----- Extrait du texte

En censurant un roman d’amour iranien

L’opus de Shariar Mandanipour traduit par Georges-Michel Sarotte (traduction de l’anglais d’après la traduction anglaise du farsi – par Sara Khalili) est bel et bien conforme à la 4e de couv’ « roman d’amour à la fois réaliste et fantastique…. loufoque et bouleversant, jubliatoire et tragique… »

iranien

Mais il est aussi déroutant (dans sa structure, un peu dans le style ample et non-lineaire des contes de Mille et une Nuit…). Et Kafka n’est pas loin non plus  (« Le Procès » est souvent cité et les errements du narrateur ressemblent bcp à ceux de Josef K.).

----------
----- Données enregistrées

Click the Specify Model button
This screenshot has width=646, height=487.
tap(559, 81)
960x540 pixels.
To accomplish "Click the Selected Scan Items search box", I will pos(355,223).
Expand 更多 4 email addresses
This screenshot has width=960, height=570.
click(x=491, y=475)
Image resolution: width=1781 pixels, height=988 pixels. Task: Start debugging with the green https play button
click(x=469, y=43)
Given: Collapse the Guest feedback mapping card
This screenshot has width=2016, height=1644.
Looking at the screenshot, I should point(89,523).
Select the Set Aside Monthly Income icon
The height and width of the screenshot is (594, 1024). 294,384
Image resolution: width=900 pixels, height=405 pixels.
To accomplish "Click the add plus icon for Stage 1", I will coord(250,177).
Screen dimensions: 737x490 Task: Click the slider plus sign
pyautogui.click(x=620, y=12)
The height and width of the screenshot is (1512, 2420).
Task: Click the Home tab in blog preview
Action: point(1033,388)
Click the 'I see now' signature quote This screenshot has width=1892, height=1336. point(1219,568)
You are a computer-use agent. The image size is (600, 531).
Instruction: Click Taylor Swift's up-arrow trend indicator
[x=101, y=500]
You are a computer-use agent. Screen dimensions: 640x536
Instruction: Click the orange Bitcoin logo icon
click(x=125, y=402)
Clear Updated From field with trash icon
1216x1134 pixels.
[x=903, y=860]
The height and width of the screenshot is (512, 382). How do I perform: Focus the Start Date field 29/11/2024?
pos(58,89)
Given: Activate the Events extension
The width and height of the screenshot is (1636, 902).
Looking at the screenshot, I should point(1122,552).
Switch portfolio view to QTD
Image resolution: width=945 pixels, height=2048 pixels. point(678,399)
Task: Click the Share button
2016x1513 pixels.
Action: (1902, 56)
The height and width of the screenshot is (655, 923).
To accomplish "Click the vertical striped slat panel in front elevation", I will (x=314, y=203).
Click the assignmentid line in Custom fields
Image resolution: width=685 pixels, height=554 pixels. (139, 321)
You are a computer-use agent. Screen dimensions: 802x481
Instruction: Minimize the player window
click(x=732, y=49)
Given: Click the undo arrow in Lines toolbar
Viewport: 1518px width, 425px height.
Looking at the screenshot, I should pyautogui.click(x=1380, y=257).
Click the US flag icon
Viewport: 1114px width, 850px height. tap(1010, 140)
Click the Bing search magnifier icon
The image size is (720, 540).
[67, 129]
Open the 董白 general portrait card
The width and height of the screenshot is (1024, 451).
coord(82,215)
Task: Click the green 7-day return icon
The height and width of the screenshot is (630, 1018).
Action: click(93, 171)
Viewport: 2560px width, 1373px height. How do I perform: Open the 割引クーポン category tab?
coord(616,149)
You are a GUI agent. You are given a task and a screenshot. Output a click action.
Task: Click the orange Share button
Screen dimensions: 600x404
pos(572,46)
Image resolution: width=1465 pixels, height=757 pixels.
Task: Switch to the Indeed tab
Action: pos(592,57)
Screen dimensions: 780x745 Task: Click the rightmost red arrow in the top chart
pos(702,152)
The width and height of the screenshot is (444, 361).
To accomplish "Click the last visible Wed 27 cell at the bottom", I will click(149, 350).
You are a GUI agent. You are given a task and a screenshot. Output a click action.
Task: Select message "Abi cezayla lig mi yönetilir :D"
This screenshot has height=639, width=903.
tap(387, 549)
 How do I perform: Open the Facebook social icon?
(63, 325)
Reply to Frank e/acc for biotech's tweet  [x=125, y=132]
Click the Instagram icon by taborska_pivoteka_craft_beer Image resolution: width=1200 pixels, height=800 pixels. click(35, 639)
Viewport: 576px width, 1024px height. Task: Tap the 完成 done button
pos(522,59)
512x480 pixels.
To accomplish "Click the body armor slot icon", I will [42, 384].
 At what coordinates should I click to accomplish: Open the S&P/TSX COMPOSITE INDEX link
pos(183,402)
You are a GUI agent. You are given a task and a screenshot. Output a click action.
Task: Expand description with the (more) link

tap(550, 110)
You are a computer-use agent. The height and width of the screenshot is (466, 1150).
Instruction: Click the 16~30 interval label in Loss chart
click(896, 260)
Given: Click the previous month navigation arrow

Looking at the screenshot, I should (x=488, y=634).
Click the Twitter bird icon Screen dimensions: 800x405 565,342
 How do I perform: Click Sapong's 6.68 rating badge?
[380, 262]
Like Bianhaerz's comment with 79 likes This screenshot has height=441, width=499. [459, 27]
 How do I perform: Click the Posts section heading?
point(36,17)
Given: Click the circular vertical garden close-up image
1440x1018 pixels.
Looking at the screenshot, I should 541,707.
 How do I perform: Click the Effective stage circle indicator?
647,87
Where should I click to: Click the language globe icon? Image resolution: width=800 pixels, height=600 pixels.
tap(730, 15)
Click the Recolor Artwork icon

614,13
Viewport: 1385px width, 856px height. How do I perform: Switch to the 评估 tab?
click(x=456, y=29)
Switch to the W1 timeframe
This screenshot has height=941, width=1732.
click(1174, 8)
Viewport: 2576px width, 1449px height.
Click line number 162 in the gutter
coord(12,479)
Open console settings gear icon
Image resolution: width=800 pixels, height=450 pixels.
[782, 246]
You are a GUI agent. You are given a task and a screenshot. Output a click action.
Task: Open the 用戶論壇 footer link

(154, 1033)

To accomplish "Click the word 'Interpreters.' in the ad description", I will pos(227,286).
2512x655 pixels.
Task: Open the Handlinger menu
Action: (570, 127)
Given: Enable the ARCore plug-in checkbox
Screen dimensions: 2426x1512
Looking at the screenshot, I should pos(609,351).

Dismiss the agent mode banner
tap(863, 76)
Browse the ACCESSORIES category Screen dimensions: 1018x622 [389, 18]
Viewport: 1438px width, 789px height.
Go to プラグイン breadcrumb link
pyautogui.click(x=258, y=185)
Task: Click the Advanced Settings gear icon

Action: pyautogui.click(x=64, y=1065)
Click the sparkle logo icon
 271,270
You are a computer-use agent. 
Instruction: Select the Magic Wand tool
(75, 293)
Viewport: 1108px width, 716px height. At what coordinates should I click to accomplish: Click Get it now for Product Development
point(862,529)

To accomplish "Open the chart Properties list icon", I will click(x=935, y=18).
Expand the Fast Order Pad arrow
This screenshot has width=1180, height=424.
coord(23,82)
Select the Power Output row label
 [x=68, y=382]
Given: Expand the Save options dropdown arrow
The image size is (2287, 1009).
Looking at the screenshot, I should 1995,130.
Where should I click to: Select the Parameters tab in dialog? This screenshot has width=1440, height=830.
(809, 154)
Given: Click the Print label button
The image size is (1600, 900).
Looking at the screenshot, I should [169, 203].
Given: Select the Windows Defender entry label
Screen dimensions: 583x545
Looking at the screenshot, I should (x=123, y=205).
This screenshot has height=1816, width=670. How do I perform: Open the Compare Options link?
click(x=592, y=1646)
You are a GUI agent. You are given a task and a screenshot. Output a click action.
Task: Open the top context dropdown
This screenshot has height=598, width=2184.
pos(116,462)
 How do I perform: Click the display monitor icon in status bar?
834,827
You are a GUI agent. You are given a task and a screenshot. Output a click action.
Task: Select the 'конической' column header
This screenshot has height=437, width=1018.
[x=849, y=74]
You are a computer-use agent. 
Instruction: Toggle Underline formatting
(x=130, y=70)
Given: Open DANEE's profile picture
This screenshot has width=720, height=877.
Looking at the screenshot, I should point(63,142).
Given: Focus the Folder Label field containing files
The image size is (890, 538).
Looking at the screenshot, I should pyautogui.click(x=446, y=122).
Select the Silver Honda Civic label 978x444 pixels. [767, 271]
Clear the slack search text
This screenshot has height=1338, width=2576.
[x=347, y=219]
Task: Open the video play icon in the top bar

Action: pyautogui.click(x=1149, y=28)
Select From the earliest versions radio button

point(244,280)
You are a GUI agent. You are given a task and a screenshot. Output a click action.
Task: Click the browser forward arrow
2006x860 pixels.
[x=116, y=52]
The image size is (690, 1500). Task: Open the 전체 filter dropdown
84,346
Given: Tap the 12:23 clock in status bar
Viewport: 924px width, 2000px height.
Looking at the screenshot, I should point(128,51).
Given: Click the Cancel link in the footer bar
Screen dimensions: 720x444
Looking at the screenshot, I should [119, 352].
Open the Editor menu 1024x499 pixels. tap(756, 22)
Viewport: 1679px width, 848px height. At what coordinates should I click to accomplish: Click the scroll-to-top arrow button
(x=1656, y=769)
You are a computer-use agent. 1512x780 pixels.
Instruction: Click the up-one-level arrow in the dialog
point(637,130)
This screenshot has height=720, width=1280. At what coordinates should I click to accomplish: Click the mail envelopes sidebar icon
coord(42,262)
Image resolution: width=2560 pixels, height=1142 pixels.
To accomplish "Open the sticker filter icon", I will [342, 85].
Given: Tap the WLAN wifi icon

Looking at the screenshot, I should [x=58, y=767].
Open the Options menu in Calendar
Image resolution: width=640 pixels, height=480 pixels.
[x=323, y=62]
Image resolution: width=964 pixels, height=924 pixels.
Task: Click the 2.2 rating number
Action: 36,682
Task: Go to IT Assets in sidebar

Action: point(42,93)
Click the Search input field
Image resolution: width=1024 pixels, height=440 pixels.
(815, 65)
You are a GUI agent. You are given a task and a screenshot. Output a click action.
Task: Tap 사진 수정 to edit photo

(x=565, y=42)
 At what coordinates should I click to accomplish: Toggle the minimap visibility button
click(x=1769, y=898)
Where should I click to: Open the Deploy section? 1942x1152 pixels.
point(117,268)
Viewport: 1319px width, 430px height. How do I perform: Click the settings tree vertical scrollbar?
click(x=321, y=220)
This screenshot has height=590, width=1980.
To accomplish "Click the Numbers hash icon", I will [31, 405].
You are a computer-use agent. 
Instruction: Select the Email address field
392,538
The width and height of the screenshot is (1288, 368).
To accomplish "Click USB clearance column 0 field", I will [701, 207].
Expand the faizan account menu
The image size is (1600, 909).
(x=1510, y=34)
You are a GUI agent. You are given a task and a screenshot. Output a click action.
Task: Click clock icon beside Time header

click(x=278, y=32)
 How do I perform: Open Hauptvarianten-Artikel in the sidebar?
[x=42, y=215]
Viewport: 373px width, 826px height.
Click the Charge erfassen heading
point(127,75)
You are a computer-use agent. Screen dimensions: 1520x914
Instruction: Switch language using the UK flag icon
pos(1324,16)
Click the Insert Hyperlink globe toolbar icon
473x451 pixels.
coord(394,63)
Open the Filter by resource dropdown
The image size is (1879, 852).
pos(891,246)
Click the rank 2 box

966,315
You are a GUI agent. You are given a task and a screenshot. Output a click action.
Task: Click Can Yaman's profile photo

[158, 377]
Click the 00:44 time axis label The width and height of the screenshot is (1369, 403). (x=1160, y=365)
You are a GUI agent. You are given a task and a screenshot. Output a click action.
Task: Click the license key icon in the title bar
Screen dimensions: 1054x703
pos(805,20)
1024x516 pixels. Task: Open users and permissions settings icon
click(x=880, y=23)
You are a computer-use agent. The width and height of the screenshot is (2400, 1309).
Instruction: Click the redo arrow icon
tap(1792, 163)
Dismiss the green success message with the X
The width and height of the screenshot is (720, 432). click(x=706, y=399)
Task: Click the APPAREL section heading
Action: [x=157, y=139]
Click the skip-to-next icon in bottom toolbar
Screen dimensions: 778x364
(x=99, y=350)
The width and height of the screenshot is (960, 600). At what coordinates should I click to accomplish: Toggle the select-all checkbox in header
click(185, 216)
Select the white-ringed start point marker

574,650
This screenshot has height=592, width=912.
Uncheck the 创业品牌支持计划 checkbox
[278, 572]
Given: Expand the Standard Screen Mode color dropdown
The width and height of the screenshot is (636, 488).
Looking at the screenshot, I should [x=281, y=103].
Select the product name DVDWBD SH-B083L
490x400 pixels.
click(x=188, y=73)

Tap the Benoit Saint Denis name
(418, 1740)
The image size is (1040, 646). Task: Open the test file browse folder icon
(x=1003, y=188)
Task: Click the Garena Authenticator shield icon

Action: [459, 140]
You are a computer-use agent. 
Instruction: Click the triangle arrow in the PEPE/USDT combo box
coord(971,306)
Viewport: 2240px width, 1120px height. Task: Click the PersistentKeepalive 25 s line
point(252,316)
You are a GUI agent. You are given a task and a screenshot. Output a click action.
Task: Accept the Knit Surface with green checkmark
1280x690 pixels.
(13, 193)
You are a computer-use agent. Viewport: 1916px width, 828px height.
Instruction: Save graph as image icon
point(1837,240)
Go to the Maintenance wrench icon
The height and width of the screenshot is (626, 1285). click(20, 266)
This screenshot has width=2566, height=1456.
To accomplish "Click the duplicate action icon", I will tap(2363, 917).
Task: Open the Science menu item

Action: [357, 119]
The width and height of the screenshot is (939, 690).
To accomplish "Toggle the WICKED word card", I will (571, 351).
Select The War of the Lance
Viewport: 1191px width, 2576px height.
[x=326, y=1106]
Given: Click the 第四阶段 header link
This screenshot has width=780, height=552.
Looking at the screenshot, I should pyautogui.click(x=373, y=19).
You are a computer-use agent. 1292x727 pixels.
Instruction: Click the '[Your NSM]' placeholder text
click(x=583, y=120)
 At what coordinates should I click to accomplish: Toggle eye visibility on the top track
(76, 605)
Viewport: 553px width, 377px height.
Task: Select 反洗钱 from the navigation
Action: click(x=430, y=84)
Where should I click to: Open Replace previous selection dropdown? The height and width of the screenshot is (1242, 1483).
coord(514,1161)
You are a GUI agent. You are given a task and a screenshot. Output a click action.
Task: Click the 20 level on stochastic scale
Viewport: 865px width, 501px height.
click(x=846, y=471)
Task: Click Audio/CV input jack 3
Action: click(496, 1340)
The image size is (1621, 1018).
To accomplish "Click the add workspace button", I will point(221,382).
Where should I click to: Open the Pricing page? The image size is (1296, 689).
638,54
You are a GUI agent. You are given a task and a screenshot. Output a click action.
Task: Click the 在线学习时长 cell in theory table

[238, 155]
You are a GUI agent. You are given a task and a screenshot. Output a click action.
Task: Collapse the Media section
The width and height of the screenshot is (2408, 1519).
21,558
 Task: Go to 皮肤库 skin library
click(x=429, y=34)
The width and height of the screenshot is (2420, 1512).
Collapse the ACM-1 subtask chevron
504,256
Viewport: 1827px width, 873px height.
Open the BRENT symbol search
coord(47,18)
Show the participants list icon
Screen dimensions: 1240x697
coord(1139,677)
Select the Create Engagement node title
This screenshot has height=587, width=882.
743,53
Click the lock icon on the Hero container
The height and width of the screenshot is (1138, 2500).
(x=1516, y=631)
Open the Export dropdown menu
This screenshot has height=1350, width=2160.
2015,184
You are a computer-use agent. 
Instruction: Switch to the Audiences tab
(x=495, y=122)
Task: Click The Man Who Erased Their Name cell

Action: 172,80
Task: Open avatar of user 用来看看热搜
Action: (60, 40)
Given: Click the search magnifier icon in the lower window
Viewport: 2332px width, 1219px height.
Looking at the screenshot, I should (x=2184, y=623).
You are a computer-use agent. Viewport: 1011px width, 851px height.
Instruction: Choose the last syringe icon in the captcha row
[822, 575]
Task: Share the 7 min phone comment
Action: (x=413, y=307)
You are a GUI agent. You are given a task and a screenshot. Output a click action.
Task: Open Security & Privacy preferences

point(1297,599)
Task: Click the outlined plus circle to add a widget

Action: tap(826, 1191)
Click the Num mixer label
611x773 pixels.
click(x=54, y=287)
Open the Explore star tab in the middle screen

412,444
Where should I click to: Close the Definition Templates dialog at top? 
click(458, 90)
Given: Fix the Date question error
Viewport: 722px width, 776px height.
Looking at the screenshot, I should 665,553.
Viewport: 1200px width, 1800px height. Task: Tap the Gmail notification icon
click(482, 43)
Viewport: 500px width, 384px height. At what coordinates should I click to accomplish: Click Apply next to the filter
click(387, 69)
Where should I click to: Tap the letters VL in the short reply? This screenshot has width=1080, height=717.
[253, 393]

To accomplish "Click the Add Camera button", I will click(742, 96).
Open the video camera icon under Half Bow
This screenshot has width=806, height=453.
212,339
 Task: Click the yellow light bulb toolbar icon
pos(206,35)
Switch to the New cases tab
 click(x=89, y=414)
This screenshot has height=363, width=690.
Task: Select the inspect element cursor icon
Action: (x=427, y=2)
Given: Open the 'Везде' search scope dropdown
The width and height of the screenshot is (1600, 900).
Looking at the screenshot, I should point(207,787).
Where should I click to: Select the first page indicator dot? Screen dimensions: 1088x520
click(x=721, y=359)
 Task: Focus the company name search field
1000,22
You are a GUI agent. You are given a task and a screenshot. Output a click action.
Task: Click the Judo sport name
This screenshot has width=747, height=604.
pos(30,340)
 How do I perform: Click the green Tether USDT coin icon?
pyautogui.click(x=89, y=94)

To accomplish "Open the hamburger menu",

----------

_Consigne 1_
Peux-tu afficher chaque ligne des entrées qui contient la chaîne « Save », en tenant compte de la casse ?
_Consigne 2_
Peux-tu reprendre la critique du roman d'amour iranien à la suite de sa dernière phrase ?

_Réponse finale 1_
Given: Expand the Save options dropdown arrow
Instruction: Save graph as image icon

_Réponse finale 2_
Le lecteur regarde au-dessus des épaules d’un écrivain qui souhaite écrire un roman d’amour qui ne reveille pas les ires de la censure, personifiée ici par M. Petrovitch (mais oui, comme le juge d’instruction de Crime et Chatiment) qui – toutes les 10 pages intervient – . Nous assistons donc à l’élaboration d’un roman (ce roman est distingué du reste du livre par des lettres en gras) et observons « en live » la naissance de l’histoire d’amour de Sara et Dara, écoutons l’auteur en plein processus de gestation et oavons droit aux biffures de mots, phrases, passages susceptibles d’éveiller les soupçons de la censure et donc d’empêcher la publication du livre en train de naître. Exemple (page 27):

« Sara étudie la littérature iranienne à l’Université de Téhéran. Cependant, pour respecter une loi non écrite, il est interdit d’enseigner la littérature iranienne contemporaine dans les écoles et les universités du pays. Comme tous les autres étudiants, Sara doit apprendre par coeur des centaines de vers….de poètes morts il y a mille, sept cents, quatre cents ans… …. »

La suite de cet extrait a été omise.